ACME mode operation on the MEEP Vector Processing Unit

19 September 2022

Vector processor Units (VPUs) are well-known accelerators due to their capability to exploit data-level parallelism with single-instruction multiple-data. VPUs have applicability in various application domains such as machine learning, scientific simulations, etc. The gains in performance from a VPU are realized majorly through a deeply pipelined data path, predicated execution, multiple lanes of execution and features such as chaining. The capabilities and applicability of a VPU are greatly extended in the MEEP project with a suitable memory path and a data path to support vector operations with sparse and very long vector operands, considering the requirements of various practical vector operations.

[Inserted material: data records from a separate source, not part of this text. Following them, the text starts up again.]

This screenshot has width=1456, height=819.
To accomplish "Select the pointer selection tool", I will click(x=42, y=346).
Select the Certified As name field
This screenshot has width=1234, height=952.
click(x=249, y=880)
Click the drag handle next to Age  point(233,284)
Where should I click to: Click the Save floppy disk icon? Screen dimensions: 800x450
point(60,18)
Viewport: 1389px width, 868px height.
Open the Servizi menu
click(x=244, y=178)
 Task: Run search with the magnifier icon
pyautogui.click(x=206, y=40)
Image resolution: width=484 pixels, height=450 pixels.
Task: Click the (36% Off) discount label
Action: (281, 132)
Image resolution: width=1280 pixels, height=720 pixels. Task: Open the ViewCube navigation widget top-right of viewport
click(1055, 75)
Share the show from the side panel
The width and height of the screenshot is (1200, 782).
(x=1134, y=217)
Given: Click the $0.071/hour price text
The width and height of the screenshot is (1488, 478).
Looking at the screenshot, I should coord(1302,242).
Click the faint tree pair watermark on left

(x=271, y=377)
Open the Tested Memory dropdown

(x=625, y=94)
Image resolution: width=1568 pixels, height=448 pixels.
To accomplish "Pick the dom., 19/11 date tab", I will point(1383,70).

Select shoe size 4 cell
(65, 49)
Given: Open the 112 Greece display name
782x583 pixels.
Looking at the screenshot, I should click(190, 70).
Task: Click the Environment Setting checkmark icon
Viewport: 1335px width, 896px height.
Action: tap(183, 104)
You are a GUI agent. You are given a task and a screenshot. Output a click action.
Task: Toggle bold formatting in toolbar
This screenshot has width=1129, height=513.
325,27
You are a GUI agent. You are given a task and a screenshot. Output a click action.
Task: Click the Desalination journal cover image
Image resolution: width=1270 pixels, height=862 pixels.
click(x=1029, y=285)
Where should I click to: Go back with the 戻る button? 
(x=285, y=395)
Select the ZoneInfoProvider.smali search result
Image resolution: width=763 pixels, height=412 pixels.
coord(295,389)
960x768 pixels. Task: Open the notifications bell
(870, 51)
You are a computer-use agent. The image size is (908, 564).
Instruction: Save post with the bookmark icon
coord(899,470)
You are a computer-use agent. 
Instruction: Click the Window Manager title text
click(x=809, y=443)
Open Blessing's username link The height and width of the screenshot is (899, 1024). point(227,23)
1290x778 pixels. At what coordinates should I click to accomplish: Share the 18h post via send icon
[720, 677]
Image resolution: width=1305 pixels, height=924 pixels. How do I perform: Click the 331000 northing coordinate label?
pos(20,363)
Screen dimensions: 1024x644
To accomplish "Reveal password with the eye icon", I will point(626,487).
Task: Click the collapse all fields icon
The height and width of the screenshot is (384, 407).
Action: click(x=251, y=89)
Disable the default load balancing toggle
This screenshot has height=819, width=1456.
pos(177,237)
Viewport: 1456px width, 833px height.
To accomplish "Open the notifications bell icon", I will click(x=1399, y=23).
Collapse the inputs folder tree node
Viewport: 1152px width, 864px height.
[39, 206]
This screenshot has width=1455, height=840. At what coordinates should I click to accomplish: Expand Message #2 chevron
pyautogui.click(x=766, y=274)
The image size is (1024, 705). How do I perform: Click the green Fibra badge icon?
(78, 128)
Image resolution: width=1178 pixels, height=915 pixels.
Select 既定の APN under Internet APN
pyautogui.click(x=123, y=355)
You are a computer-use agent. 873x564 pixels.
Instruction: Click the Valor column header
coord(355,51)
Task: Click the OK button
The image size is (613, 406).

The MEEP VPU supports RISC-V vector instructions v0.7.1, and is equipped to work in two modes of operations: ACME-classic-mode, and ACME- mode. ACME-classic-mode is applicable when the operand vectors are short dense vectors. To exploit the available spatial and temporal localities in these scenarios, the vector loads and stores are carried out through the traditional cache hierarchy. The limit for operand vector length in this mode is determined by the vector register space on the VPU. The MEEP VPU operates in ACME-mode for operand vectors longer than this limit. The ACME-mode is also applicable for short, and long sparse vectors and is effective when the operand vectors do not achieve significant performance gains due to the normal cache hierarchy (i.e. streaming, non-unit stride or sparse memory accesses).

MEEP image

The memory path of ACME-mode, which bypasses the cache memory (L1 and L2 data caches), includes an entity close to memory, which upon a request from the VPU, writes or reads the requested elements to a private memory close to the VPU. This memory is termed a Long Vector Register File (LVRF), which maintains vector registers as per the RISC-V vector extension ISA. The LVRF is much larger than the Vector Register File (VRF) on the VPU, and is used as the vector register bank in the ACME-mode. The movement of data between the LVRF and VPU is managed by DMA engines called Micro-Engines (MEs). A high-level view of the MEEP VPU is depicted in Figure 1, in which all the modules involved in the execution of the ACME-classic and ACME modes are represented. MEs are configured at the beginning of any instruction in ACME-mode, and MEs read from or write to LVRF based on the number of valid sources. For example, the read DMA of ME reads a segment of the operand vector data from LVRF every cycle and provides the data to the vector lanes. The processing of those elements in the vector lanes will be overlapped in time with the supply of the next segment of the operand vector. This process, termed strip-mining, continues until the entire vector length is processed. Similarly, the generated output vector elements are written to the LVRF by the write DMA of ME. The MEEP VPU has 16 lanes of operations, and each pair of lanes is grouped and associated with a single ME, with a data width of 64 bytes. Thus, the MEEP VPU can receive data at a high bandwidth from the LVRF. In addition, the pairs of vector lanes can individually work on a thread of execution, thus opening the scope for multi-threaded execution (not yet supported).

Sparse vector operations are predominant operations in machine learning and many scientific applications. These operations do not benefit from the power-expensive cache memories due to an extremely small fraction of non-zeros in the operand sparse vectors. To address this issue, the Accelerated Compute and Memory Engines accelerator is specifically designed to support operations on sparse vectors in ACME-mode. The indexed reads or writes to vectors, which are the major latency-inducing steps in the sparse operations, are performed close to memory. These read vector elements are packed as a dense vector and then transferred to the LVRF. This scheme not only saves power by bypassing cache hierarchy but also reduces congestion in NoC by reducing the network traffic.